A gynecologist’s relationship with Medicare directly affects how much you pay. There are three categories of providers.

  • Participating providers: These doctors have signed an agreement to accept the Medicare-approved amount as full payment for all covered services. You owe only the standard deductible and coinsurance — the provider cannot bill you beyond that.7Medicare. What Part B Covers
  • Non-participating providers: These doctors have not signed a blanket agreement but still enroll in Medicare. They can decide whether to accept assignment on each individual claim. When they do not accept assignment, they may charge up to 15% above the Medicare-approved amount. This additional cost, called the limiting charge, comes out of your pocket.12eCFR. 42 CFR 414.48 – Limits on Actual Charges of Nonparticipating Suppliers
  • Opt-out providers: Some gynecologists have opted out of Medicare entirely. If you see an opt-out provider, Medicare will not pay any portion of the bill, and you are responsible for the full cost under a private contract.

Before scheduling an appointment, verify your gynecologist’s participation status. You can search for providers who accept assignment through Medicare’s online care comparison tool at Medicare.gov.

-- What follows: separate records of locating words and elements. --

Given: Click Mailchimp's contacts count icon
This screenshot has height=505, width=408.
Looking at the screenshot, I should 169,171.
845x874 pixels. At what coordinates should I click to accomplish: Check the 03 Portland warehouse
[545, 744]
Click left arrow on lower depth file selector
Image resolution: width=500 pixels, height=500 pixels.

Medicare Advantage Differences

If you have a Medicare Advantage (Part C) plan instead of Original Medicare, your gynecological coverage works differently in several important ways. All Medicare Advantage plans must cover at least the same services as Original Medicare, but the rules around how you access care and what you pay can vary.

  • Referrals: Many Medicare Advantage plans — especially HMOs — require you to get a referral from your primary care doctor before seeing a gynecologist.13Medicare. Understanding Medicare Advantage Plans
  • Network restrictions: HMO plans generally cover only in-network providers for non-emergency care. PPO plans let you go out of network, but you will typically pay more.13Medicare. Understanding Medicare Advantage Plans
  • Prior authorization: Your plan may require advance approval before covering certain gynecological procedures or surgeries. Without that approval, you could be responsible for the full cost.
  • Cost-sharing: Copays and coinsurance amounts for diagnostic visits and procedures may differ from Original Medicare. Contact your plan directly to confirm what you will owe for a specific service.

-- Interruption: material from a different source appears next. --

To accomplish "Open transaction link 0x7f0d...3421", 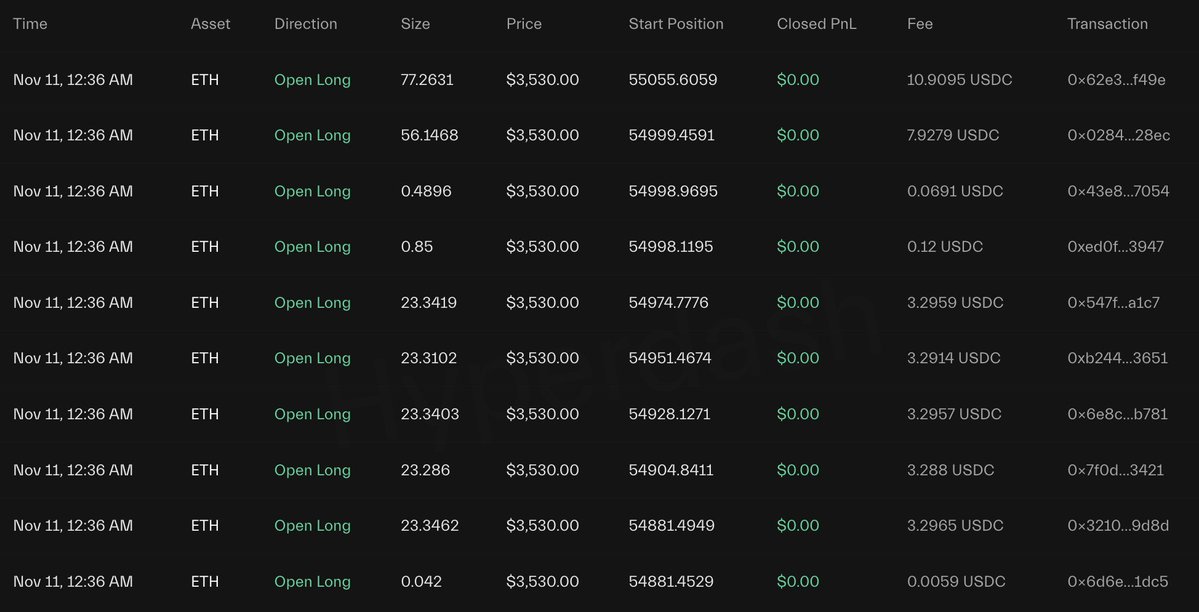I will [x=1115, y=470].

Preventive screenings — Pap tests, pelvic exams, and mammograms — are still covered, but your exact costs may differ from Original Medicare. Check with your plan before your appointment.14Medicare. Your Guide to Medicare Preventive Services

Prescription Drug Coverage for Gynecological Medications

Medicare Part B does not cover most prescription medications you take at home, including hormone replacement therapies used to manage menopause symptoms like hot flashes, vaginal dryness, or bone loss. These drugs — estrogen patches, progesterone pills, vaginal estrogen rings, and similar products — fall under Medicare Part D prescription drug plans.

Part D plans are run by private insurers, and each plan maintains its own formulary (list of covered drugs). Whether a specific hormone therapy is covered, and how much you pay, depends on which Part D plan you choose and what tier the medication falls on. If you currently take or expect to need gynecological prescription medications, compare Part D formularies during open enrollment to make sure your drugs are covered at a reasonable cost. You can check formularies by entering your ZIP code and medications on Medicare.gov.

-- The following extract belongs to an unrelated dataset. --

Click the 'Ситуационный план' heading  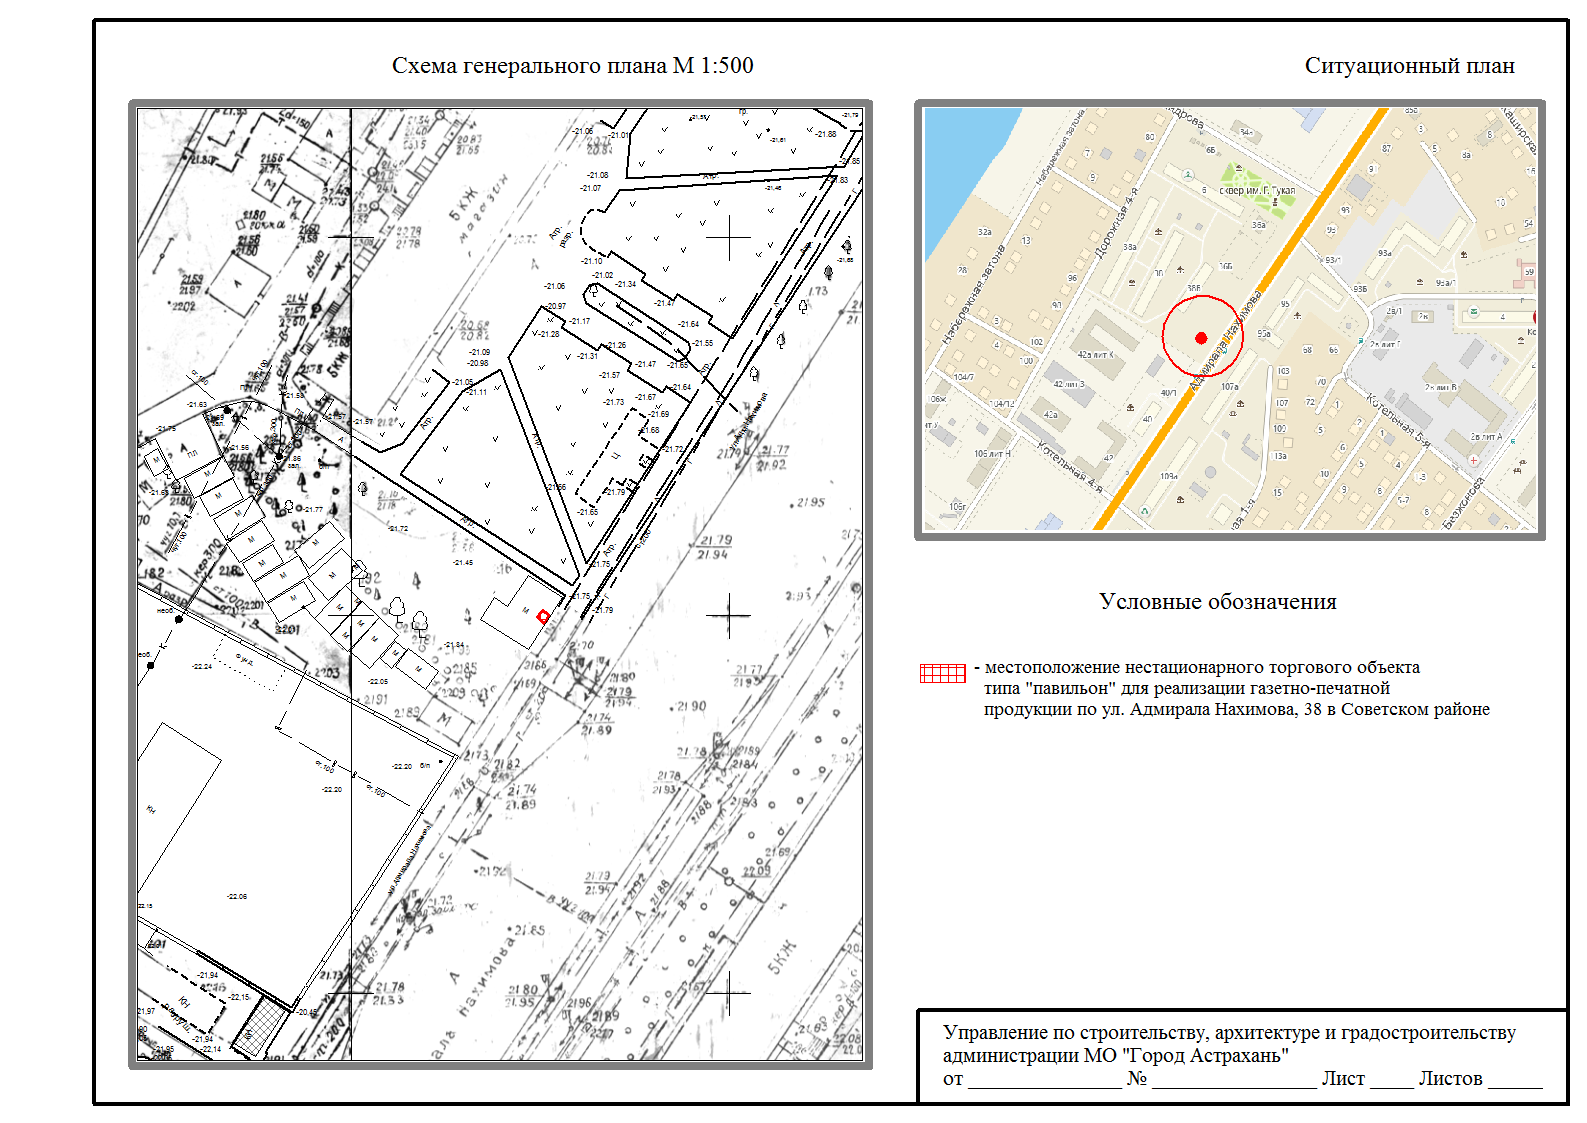click(x=1409, y=66)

Reducing Out-of-Pocket Costs With Medigap

If you have Original Medicare, a Medicare Supplement (Medigap) policy can help cover the 20% coinsurance and deductible that apply to diagnostic gynecological visits. Every standardized Medigap plan (A through N) covers the Part B coinsurance, though Plans K and L cover only 50% and 75% respectively.15Medicare. Compare Medigap Plan Benefits

If you are concerned about excess charges from non-participating providers, only Medigap Plans F and G cover the Part B excess charge (the limiting charge discussed above).15Medicare. Compare Medigap Plan Benefits With any other Medigap plan, you would pay those excess charges yourself. For beneficiaries who regularly see specialists, choosing a plan that covers excess charges — or simply choosing a participating provider — can prevent unexpected bills.